> **Exercise instructions**: The answer is a single number: the count of lines below in which the word "will" appears.

* * * * * * *

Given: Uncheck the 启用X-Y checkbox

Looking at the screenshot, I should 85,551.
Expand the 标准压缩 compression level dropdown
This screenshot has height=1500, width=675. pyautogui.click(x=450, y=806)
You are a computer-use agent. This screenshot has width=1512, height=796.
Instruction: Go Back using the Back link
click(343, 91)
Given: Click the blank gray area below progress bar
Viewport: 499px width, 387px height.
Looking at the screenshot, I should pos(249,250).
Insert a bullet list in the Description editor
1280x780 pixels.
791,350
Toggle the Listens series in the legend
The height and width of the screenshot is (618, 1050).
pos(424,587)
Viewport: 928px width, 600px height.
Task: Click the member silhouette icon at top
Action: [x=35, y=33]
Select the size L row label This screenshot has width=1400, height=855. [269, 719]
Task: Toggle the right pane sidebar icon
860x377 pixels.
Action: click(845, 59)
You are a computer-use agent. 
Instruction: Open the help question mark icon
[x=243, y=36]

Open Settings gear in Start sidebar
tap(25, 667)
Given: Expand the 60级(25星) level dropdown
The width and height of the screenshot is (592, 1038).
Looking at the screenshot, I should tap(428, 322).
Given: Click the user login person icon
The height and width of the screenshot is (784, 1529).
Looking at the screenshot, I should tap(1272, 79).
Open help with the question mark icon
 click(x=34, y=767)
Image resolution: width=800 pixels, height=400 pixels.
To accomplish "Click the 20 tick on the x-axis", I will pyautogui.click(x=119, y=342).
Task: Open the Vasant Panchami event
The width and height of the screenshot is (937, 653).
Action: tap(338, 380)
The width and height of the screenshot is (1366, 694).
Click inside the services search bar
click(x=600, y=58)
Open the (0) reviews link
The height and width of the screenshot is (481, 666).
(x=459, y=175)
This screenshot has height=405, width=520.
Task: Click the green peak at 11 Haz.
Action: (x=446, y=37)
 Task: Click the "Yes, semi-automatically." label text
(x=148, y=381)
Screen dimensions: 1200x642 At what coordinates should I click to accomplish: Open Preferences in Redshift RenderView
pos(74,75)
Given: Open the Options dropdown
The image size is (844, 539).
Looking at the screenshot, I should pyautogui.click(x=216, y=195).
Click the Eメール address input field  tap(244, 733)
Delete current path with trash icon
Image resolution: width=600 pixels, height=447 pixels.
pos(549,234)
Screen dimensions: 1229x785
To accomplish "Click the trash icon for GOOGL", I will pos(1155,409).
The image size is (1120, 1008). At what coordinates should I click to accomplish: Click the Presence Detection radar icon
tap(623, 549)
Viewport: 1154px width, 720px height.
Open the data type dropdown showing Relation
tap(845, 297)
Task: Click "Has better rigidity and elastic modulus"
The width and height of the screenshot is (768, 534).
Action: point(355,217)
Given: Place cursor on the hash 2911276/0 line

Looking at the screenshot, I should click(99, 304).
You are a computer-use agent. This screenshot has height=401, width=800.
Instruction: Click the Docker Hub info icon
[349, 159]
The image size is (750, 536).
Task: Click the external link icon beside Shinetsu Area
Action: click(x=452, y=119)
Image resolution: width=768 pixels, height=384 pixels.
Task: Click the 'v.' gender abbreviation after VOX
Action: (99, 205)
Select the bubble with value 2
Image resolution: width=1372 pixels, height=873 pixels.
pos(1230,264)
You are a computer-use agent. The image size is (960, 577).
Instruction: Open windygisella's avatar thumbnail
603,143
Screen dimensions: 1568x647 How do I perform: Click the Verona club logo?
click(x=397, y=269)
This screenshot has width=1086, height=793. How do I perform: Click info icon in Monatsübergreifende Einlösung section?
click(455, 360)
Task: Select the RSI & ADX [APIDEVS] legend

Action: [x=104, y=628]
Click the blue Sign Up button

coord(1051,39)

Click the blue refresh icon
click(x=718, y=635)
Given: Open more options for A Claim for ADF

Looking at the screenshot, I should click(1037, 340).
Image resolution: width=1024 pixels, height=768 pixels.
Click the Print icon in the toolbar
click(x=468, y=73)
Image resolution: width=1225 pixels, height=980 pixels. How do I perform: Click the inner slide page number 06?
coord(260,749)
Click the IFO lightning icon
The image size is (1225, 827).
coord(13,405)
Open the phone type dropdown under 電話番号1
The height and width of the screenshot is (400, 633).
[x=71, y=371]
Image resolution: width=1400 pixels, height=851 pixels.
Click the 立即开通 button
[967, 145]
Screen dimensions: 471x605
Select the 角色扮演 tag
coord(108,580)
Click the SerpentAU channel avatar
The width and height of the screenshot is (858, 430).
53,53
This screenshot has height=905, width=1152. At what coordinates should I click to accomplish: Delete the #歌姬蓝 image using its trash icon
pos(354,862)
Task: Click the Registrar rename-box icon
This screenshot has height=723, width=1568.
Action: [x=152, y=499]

* * * * * * *

> **Result of the exercise**: 2